### Task directions:
Continue the passage on musical accents from where it stops.

### Passage:
=-=-=

In the Classical era, rhythmic accents which vary the monotonous regularity of the metric accentuation became more established. The goal of rhythmic accents is the clarification of the syntactical musical structure. The difference between these two types of accents is well explained by the Russian conductor, Ariy Pazovskiy.

The metric accent […], clearly marking the beginning of the beat […], indicates the meter in which the work is written. The metric accent is not by itself the culmination of rhythmic division and therefore does not have the qualities of attraction, drawing to itself all the other sounds of this group. By itself, it exists only as a hidden metric stroke beneath the surface, without acquiring real accentuation. Rhythmic accent is the richness and diversity of semantic and logical stresses […]. Possessing the power of natural attraction, grouping around itself all the sounds of the particular rhythmic group, rhythmic accents […] form the basis of phrasing.Footnote 11

In the Classical era, a practice of stressing emerges which “gives expression to the melody and is completely subject to the musical laws of feeling.”Footnote 12 Theorists used various terms to describe these irregular accents: oratorical, rhetorical, pathetic, painting-like, reinforcing and even aesthetic. Many forms of their notation appeared, partly duplicating each other. Mozart, for example, used only sf and fp, as well as mfp. Beethoven, meanwhile, used them much more, especially in his late works, with hyperbolised intent, in the following sequence: f, ff, fp, ffp, sf, fz, sfp, sff, sfpp. The Romantic composers reinforced accentuation even further, with the appearance of ffz, fffz and even sffff.Footnote 13 This is a clear appeal to the greatest possible emphasis on the emotional side of the music. As with everything in music, it is a matter of taste and education; so also, the use of one accent or another is a question of intonational, value-based sensitivity.

Every aspiration clearly contains a value consciousness on which it is founded. It appears in the way in which we “feel” the values in question […]. But when we feel unable to attain certain values, value blindness or value delusion may set in.Footnote 14

Emotional accents. Their use depends on the emotional content of the work—to what extent, and how, it is manifested in the musical work. Since emotion cannot be written down, this is a matter of the emotional responsiveness of the interpreter. This is one of the fundamental signs of musicality—an organic reaction to sound, to the emotional impression aroused by the structure being reflected. This is the sphere of the interpreter’s reasonable freedom.

=-=-=

### Extracted data:
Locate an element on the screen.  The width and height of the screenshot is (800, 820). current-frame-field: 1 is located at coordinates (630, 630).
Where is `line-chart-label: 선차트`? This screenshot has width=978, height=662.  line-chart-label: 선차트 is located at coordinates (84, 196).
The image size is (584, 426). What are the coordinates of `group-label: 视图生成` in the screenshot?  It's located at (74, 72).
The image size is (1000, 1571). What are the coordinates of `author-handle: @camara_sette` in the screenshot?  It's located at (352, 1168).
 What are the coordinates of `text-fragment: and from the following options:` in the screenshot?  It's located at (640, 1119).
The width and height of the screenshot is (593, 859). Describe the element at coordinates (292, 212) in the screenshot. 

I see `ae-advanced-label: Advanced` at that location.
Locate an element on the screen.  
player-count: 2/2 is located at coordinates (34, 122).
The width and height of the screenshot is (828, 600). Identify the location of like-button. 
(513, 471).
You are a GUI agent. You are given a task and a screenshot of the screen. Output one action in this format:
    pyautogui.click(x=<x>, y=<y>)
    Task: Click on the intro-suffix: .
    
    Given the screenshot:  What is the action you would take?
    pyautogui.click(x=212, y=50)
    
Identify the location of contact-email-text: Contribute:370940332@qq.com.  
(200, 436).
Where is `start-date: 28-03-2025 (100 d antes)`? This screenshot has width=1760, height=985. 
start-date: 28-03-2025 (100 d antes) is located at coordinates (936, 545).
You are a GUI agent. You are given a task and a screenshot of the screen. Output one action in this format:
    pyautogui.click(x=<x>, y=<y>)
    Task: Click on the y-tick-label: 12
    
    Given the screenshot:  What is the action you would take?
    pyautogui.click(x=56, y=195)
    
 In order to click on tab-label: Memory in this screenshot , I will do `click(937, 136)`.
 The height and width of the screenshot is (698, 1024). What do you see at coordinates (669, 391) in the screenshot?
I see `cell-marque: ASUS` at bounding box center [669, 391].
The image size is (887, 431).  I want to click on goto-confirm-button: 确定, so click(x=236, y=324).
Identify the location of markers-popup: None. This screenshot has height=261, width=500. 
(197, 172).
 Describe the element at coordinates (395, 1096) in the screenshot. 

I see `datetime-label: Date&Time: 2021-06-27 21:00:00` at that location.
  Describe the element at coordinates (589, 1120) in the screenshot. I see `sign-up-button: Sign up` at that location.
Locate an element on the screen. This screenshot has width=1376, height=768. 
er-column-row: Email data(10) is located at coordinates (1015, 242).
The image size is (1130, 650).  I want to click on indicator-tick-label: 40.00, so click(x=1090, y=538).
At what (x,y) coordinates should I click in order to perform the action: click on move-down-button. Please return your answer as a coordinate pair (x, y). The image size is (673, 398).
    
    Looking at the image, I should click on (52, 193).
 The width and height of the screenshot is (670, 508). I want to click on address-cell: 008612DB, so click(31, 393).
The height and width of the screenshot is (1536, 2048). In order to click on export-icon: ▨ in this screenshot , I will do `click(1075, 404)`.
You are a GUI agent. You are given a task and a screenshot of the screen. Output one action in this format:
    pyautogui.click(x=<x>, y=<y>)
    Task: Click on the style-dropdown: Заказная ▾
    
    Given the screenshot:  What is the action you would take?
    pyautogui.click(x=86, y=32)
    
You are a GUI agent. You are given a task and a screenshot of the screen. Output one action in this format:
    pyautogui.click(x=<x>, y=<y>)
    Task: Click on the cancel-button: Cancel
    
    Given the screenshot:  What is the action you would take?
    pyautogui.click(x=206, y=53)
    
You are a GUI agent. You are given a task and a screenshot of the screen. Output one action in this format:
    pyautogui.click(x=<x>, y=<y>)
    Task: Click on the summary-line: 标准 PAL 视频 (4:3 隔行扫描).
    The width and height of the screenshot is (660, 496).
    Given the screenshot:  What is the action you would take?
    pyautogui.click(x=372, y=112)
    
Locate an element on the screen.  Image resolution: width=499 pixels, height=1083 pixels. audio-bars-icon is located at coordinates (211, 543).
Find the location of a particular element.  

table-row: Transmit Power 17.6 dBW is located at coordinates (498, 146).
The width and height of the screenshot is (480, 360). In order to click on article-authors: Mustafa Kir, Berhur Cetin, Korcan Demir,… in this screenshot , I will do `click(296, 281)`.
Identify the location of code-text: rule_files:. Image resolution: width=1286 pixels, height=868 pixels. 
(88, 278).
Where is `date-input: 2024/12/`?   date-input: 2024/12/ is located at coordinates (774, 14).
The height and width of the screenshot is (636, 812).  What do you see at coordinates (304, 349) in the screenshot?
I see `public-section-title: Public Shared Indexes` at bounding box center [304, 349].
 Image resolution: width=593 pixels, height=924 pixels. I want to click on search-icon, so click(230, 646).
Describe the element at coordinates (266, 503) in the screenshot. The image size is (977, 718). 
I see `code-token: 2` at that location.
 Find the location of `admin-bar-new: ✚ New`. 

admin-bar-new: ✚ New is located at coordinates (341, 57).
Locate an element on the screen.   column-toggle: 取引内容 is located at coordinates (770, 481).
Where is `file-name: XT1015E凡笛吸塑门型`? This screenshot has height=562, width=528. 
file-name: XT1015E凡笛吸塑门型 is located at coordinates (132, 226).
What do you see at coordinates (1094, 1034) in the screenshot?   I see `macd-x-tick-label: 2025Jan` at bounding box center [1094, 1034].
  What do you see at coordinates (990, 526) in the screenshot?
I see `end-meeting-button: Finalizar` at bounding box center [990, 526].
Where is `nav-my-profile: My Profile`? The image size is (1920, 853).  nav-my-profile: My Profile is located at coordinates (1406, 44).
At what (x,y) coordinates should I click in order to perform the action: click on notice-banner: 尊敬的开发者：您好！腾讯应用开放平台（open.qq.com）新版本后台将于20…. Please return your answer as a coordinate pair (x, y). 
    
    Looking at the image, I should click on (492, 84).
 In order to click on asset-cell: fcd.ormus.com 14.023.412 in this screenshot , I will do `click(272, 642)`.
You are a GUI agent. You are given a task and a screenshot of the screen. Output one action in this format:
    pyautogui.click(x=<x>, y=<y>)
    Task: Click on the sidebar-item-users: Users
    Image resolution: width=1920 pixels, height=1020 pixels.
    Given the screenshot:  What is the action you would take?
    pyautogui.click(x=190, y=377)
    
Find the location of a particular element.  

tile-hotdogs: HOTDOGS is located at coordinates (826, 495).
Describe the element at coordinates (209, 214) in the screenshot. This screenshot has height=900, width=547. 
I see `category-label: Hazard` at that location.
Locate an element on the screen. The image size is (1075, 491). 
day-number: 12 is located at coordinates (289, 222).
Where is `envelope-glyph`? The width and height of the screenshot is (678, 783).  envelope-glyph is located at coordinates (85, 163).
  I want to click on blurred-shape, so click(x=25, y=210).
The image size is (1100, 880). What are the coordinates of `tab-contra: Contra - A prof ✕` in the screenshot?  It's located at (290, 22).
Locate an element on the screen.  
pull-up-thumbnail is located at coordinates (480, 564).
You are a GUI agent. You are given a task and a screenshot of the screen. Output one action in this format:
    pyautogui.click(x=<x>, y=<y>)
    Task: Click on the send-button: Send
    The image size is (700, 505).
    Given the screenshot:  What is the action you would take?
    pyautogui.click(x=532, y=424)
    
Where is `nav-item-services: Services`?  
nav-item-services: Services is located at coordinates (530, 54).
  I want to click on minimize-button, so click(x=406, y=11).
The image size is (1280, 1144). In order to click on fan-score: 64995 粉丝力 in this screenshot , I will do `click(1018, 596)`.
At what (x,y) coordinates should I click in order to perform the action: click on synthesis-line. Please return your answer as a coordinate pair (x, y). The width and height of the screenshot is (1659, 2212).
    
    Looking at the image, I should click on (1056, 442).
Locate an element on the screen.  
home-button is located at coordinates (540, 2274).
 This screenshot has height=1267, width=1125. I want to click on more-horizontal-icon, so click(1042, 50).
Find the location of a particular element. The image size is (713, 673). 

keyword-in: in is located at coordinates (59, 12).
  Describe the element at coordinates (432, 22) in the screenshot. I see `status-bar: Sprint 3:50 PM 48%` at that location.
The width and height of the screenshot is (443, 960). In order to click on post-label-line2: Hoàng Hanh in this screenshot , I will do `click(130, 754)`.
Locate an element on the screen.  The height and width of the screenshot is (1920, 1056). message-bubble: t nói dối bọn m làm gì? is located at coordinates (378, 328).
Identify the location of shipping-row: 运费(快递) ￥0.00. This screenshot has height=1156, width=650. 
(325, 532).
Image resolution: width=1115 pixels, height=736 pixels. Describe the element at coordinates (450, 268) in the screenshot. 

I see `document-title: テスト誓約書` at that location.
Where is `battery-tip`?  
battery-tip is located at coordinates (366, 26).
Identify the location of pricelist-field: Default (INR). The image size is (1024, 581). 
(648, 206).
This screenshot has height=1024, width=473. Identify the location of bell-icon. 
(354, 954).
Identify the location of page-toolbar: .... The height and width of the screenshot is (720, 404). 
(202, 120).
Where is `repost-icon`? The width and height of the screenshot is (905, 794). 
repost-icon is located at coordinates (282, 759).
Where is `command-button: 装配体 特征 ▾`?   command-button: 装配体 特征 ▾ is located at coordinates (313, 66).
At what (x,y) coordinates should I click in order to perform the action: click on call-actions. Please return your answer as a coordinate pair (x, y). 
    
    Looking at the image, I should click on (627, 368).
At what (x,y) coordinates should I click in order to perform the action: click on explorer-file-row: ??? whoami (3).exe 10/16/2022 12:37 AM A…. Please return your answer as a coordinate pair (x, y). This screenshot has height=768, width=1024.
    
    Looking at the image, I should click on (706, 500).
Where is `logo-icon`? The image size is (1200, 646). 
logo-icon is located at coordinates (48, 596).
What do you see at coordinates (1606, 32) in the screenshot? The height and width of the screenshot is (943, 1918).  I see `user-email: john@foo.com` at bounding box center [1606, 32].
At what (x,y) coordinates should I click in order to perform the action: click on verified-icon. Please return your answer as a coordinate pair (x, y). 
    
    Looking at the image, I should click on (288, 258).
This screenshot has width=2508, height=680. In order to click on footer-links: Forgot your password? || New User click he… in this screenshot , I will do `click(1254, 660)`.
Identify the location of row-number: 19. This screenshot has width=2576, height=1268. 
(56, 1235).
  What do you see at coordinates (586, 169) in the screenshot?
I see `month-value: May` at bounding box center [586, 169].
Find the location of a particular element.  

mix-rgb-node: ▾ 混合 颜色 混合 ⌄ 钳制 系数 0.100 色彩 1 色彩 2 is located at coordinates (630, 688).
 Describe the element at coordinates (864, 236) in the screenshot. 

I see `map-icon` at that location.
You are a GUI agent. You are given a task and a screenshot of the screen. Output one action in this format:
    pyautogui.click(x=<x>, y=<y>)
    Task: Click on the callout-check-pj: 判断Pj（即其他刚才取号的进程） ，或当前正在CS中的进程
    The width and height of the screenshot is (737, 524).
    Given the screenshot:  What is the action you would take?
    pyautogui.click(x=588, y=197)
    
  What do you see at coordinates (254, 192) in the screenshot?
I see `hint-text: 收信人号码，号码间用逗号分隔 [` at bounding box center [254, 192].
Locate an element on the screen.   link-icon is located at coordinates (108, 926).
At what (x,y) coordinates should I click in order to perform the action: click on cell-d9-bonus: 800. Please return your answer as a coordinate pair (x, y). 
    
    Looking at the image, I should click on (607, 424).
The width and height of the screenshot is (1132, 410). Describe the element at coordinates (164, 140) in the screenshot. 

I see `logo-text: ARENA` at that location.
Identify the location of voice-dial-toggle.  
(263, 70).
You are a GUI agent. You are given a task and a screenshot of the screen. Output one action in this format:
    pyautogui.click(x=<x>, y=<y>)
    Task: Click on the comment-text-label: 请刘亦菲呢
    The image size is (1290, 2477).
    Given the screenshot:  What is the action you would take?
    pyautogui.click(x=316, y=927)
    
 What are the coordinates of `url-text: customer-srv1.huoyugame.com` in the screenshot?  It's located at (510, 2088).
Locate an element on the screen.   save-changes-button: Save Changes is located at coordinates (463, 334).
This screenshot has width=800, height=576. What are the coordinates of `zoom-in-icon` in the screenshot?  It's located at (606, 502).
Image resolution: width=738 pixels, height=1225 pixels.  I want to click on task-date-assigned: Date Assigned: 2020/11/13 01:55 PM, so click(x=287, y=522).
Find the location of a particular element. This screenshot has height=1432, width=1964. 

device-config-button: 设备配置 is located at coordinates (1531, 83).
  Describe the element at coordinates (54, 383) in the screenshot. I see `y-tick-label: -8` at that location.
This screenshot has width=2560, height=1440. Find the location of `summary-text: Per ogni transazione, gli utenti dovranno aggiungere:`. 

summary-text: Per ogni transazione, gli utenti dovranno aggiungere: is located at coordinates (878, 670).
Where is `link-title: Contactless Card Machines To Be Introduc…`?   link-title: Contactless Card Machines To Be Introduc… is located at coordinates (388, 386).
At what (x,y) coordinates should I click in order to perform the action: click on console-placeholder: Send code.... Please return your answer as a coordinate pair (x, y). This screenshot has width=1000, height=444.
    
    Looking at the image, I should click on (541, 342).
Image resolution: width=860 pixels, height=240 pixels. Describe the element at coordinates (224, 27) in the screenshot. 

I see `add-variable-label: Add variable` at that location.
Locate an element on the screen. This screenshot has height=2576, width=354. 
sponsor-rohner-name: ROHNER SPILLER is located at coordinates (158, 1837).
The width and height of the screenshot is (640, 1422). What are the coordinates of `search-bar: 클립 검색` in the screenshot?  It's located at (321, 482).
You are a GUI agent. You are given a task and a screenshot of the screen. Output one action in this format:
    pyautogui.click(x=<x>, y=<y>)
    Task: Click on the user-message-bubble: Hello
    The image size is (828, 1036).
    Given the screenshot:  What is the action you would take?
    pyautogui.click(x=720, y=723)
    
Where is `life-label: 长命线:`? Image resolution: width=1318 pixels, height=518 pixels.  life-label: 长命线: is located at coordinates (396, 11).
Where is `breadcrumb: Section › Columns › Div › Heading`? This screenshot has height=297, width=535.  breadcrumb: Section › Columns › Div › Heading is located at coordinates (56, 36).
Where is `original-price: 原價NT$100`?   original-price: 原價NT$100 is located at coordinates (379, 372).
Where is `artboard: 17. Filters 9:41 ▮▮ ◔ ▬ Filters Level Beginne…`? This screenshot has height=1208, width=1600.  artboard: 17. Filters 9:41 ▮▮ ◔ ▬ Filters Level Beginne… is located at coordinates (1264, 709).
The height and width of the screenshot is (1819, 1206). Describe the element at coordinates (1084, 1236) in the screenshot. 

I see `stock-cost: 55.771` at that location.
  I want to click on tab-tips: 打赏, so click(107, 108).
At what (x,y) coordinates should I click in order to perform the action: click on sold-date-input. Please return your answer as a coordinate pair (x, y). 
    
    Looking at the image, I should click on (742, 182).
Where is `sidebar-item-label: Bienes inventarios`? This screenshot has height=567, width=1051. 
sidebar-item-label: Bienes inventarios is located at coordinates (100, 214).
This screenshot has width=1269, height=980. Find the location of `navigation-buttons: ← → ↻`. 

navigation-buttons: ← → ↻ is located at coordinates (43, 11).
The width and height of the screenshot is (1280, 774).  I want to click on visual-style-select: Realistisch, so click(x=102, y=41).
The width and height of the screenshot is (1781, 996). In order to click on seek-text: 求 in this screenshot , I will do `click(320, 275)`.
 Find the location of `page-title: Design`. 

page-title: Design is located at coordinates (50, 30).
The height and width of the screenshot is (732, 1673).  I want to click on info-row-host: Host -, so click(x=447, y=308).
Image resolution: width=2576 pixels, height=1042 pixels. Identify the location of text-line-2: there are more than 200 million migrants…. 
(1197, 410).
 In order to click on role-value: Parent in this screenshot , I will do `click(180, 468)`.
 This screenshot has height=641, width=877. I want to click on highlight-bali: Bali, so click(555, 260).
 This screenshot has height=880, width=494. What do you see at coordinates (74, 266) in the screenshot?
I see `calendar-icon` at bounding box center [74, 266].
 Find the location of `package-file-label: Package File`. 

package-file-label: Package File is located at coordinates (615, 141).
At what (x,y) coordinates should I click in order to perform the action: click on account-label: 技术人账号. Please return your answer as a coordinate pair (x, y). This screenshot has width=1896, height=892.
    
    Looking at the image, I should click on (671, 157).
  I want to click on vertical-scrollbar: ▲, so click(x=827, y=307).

=-=-=

### Output of the task:
Music means nothing as a thing. A finished work is exactly that, requires resurrection.Footnote 15

It is then the interpreter who must resurrect it through their understanding and emotions: to humanise, to personalise it through intonations.

Accentuation is related to the emergence and significance of the bar. In early manuscripts there were no barlines, or indications of tempo or rests. As previously mentioned, in the seventeenth and eighteenth centuries the importance of the bar was particularly emphasised. C. P. E. Bach stated that the basis of performance was the weakness and strength of sound, the stroke (accentuation), embellishments, legato, staccato, vibrato, arpeggiato, the sense of the duration of sounds, ritardando, accelerando and so on. Sources from the period of Leopold Mozart (e.g., Türk and Quantz) clearly show that the soul of performance was precise articulation. At that time, as previously mentioned, music was compared with speech (the Baroque theory of rhetoric), since both speech and music, to convey meaning, use articulation and intonation. Intonation determines articulation. Intonation is the soul of musical language, while articulation is its body, the expression of its perception.